Study Design: Publications on the effectiveness and resistance of LAM plus ADV versus ETV monotherapy for nucleos(t)ide-naive patients with CHB were identified by a search of PubMed, Embase, the Cochrane Library, Web of science, OVID, and CBM (Chinese Biological Medical Literature) until May 1, 2013. Biochemical response, hepatitis B e antigen seroconversion, and viroligic response were extracted and combined to obtain an integrated result. Viral resistance and safety were reviewed.

Results: Five eligible studies (328 patients in total) were included in the analysis.
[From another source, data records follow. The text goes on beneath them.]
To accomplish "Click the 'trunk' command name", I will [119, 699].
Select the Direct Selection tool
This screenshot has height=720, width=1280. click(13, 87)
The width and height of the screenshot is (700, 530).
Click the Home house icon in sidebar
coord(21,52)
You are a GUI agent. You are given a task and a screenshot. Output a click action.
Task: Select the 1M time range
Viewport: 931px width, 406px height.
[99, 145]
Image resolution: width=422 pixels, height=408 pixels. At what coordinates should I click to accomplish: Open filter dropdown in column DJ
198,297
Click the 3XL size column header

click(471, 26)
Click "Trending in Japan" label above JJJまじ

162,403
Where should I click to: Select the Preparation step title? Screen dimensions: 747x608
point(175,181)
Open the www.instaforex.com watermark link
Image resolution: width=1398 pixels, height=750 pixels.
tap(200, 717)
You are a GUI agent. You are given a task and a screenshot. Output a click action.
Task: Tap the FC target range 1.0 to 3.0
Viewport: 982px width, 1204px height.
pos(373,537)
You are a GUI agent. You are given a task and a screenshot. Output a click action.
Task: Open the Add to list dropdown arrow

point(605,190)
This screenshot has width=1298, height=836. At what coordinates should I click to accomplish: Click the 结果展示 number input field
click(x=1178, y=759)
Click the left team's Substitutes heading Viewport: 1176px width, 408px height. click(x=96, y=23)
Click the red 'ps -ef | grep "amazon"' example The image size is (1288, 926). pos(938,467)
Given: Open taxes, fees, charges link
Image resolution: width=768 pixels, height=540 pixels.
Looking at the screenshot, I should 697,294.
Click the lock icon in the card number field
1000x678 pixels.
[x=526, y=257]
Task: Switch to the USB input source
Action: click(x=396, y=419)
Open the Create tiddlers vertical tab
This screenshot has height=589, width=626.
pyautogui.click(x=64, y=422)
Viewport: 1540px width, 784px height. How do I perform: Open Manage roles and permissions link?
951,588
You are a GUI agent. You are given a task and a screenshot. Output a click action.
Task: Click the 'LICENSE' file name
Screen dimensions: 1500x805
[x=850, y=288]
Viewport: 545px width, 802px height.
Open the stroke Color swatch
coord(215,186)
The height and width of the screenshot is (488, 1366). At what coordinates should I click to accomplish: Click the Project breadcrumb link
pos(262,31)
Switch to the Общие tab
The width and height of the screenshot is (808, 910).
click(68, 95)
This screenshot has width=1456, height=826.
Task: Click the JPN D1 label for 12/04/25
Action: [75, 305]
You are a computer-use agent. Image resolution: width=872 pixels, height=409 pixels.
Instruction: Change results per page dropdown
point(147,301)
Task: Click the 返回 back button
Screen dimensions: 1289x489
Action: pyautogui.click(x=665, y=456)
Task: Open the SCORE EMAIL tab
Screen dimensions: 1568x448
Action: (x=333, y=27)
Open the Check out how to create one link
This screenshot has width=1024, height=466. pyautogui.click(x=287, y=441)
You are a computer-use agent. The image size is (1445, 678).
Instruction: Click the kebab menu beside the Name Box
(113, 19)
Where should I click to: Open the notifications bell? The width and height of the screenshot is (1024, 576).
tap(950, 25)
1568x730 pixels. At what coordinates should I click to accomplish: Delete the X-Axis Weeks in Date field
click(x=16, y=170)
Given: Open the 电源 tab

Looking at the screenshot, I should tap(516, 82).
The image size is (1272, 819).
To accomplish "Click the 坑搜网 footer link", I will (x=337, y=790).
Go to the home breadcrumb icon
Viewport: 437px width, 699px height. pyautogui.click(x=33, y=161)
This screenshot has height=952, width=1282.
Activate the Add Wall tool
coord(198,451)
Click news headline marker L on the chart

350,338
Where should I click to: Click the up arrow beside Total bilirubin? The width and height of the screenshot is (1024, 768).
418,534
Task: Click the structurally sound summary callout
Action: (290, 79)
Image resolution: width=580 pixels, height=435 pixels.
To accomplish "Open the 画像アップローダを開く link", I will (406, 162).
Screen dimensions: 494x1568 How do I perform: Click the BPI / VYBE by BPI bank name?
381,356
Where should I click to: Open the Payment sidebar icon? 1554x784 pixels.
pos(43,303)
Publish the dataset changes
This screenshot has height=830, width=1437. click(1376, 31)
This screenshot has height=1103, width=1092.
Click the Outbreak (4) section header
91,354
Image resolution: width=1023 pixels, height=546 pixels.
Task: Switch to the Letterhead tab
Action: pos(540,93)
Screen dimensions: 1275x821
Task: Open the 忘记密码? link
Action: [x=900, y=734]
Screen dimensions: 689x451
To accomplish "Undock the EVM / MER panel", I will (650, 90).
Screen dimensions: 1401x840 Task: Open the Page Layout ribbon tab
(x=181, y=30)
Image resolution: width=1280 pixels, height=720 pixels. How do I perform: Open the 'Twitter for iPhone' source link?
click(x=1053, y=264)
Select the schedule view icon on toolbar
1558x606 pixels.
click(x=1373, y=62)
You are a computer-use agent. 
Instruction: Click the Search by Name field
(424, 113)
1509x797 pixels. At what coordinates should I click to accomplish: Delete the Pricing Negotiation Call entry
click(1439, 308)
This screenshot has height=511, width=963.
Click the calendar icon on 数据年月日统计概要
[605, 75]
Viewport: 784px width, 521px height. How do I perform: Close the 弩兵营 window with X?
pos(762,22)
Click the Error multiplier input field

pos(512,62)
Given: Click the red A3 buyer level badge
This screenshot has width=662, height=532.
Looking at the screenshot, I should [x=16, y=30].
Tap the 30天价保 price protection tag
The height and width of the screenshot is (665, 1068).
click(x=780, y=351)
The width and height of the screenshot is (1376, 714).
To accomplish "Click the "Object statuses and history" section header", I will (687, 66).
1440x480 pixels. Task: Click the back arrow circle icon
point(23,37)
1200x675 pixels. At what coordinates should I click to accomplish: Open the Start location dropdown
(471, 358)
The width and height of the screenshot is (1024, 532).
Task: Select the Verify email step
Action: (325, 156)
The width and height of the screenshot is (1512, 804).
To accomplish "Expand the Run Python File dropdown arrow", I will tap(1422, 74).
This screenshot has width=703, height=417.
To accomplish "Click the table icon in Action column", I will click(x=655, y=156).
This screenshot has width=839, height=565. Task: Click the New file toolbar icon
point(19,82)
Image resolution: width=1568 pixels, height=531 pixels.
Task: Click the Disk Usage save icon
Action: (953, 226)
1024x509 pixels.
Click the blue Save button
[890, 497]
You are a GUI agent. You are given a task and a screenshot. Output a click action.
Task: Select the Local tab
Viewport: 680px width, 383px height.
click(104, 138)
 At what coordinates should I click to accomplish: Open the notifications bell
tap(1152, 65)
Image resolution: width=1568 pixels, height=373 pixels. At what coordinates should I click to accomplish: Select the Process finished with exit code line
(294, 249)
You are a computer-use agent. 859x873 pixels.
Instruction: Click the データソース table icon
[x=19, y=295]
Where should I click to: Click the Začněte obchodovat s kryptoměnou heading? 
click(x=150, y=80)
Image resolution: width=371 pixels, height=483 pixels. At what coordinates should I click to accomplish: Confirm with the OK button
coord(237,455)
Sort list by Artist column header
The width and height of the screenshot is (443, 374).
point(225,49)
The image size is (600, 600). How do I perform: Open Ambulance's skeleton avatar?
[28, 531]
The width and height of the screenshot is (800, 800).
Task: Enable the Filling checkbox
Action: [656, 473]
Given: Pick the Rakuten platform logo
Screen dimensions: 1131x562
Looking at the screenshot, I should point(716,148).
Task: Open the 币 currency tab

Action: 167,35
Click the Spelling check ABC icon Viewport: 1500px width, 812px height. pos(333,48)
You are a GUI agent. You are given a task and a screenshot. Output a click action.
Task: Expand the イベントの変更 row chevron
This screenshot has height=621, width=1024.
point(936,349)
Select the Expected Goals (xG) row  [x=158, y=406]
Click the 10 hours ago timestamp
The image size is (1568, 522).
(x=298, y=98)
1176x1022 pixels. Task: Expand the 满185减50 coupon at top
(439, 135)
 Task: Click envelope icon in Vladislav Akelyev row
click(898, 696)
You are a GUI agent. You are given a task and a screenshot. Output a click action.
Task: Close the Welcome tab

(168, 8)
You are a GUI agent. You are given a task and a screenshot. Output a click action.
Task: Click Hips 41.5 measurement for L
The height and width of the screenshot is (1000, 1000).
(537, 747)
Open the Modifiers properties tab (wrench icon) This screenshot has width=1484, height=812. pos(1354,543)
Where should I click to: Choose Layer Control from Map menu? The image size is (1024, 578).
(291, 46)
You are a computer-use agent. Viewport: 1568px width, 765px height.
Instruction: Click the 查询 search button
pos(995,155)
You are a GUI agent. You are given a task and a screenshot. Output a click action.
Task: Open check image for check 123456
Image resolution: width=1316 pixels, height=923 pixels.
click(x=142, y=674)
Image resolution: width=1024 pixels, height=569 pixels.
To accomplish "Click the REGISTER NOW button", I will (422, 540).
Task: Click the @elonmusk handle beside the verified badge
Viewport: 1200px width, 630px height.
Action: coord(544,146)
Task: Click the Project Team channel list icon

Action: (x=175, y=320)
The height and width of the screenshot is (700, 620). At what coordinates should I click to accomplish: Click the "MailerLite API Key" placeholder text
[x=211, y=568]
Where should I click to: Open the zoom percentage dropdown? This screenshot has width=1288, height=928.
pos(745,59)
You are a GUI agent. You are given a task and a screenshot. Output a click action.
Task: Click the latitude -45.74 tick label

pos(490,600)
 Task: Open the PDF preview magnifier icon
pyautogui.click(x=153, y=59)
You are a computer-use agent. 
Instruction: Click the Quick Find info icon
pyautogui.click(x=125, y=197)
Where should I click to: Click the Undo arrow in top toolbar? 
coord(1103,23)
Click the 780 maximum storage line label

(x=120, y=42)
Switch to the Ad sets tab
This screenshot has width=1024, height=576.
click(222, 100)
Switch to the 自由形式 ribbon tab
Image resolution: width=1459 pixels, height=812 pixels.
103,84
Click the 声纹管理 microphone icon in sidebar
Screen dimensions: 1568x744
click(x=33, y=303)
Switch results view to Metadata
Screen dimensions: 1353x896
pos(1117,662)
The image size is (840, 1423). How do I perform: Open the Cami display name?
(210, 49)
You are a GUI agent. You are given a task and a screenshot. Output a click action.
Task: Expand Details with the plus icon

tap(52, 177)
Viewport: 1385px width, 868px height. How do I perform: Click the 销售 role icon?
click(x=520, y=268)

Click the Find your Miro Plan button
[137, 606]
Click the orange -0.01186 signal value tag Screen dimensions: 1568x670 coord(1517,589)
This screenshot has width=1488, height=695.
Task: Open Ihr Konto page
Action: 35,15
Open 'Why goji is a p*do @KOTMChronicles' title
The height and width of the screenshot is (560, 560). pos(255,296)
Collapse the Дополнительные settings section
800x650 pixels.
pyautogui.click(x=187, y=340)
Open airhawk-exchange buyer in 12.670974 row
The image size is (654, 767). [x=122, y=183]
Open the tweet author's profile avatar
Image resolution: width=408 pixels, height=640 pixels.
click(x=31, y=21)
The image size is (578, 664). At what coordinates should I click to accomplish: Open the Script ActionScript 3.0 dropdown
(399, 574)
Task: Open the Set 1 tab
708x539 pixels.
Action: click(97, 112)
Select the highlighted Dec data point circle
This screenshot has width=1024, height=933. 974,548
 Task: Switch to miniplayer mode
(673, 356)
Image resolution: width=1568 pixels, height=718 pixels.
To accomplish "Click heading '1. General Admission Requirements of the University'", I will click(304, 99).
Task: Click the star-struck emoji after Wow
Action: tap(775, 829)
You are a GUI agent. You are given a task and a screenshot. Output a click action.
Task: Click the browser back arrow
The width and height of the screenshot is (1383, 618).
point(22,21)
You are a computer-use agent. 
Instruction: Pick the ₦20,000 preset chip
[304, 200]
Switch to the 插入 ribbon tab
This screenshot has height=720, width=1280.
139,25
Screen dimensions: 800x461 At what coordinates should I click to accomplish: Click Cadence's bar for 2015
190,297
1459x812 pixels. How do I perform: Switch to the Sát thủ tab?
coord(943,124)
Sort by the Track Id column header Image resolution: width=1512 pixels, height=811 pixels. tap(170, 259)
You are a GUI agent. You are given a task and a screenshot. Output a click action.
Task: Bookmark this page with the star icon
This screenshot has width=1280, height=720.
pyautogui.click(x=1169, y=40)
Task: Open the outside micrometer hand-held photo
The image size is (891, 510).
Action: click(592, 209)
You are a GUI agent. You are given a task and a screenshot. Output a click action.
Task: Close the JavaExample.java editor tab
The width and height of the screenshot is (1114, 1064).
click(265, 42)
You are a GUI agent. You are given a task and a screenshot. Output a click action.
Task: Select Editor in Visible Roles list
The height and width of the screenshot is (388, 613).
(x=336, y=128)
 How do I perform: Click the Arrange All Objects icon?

LAM plus ADV combination therapy produced more rapid HBV DNA reduction rate at 12 weeks than that of ETV monotherapy. At 48 weeks, the combination group had superior viroligic response rates compared with ETV group (90.0% vs. 78.9%, P=0.01). The difference in the ALT normalization and HBeAg seroconversion rates was not found. At week 96, LAM + ADV was more effective than ETV in ALT normalization [RR = 1. 11, 95% CI (1.02, 1.21), P =0.01] and HBeAg seroconversion [RR = 2.00, 95% CI (1.26, 3.18, P=0.003)], and no significant difference was found in the virologic response (P =0.23). No viral resistance occurred in combination therapy and six patients in ETV group were experienced with viral breakthrough. Both groups were well tolerated.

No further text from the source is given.